Rapport Thery, pluri-parentalité. Loi sur l’autorité parentale

Loin de l’apaisement promis sur les questions familiales, le nouveau gouvernement a fait publier le rapport d’Irène Théry qui avait été rédigé pour la préparation de la défunte loi Bertinotti. Deux propositions de loi d’origine parlementaire s’en inspirent, l’une sur l’autorité parentale, l’autre sur l’adoption.

Tribune par Rémi Sentis, prés. de la Fédération (publiée le 24 avril dans V.A.)

Dans le rapport Théry, on note une insistance sur le droit à « l’accès aux origines », mais surtout derrière les bonnes intentions dont le rapport est pavé, il est fait la promotion de la pluri-parentalité ; l’anonymat des donneurs de gamètes ne serait plus de mise car « les engendrements à trois n’ont rien de honteux » et il faut permettre de « faire famille » de toutes les façons possibles (avec bien sûr l’homoparentalité). On sait maintenant que plusieurs propositions de loi d’origine parlementaire s’inspireront de ce rapport.
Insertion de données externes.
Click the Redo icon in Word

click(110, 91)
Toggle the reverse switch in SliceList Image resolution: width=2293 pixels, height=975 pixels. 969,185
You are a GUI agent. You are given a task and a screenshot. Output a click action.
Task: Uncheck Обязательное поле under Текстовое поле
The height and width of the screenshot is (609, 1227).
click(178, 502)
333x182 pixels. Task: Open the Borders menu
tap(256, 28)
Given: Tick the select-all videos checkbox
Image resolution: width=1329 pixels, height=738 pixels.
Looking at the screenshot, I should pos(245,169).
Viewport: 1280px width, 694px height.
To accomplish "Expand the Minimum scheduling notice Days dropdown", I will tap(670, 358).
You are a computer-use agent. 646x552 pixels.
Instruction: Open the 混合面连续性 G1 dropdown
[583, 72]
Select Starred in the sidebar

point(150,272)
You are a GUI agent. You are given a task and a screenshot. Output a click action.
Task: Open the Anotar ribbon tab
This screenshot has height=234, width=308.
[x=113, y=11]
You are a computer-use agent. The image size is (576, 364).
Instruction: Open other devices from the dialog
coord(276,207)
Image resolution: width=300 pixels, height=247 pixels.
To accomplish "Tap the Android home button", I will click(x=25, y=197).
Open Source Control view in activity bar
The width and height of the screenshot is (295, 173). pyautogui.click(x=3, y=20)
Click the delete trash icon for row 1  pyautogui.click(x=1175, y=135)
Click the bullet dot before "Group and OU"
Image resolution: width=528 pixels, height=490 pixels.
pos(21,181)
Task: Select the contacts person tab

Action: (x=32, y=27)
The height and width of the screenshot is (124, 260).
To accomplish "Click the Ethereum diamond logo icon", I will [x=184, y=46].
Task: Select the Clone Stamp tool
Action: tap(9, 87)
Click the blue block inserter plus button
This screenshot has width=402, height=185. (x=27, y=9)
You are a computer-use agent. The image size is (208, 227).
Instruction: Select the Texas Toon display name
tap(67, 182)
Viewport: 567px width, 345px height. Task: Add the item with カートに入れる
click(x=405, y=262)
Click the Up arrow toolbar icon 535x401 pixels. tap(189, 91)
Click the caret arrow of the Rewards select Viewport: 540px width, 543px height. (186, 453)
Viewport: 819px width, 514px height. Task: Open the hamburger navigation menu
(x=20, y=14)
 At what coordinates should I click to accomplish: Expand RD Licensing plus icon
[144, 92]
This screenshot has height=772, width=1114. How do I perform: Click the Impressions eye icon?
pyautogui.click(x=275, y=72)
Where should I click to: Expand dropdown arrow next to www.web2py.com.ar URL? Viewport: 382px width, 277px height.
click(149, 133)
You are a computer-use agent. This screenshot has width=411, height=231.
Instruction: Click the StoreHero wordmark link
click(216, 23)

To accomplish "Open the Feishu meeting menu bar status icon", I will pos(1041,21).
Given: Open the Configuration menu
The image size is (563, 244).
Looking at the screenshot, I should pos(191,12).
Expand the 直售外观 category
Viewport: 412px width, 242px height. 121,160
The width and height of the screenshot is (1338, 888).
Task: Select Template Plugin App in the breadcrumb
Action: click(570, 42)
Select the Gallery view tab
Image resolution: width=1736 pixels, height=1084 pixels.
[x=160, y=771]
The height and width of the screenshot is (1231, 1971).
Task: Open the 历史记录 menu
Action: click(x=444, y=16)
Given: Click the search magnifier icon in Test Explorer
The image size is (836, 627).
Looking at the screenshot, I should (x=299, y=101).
a) Déjà une première proposition de loi relative à « l’autorité parentale et à l’intérêt de l’enfant » vient d’être déposée à l’Assemblée. Outre certains aménagements qui auraient très bien pu faire l’objet de simples circulaires, un chapitre est consacré au statut du beau-parent ou du « tiers » ; il y est prévu en particulier de pouvoir confier l’enfant « à un tiers et non au parent survivant en cas de décès de l’un des parents, même en cas d’exercice conjoint de l’autorité parentale. » On imagine déjà la situation dans le cas où la mère décédée se serait « remise en couple » avec une amie !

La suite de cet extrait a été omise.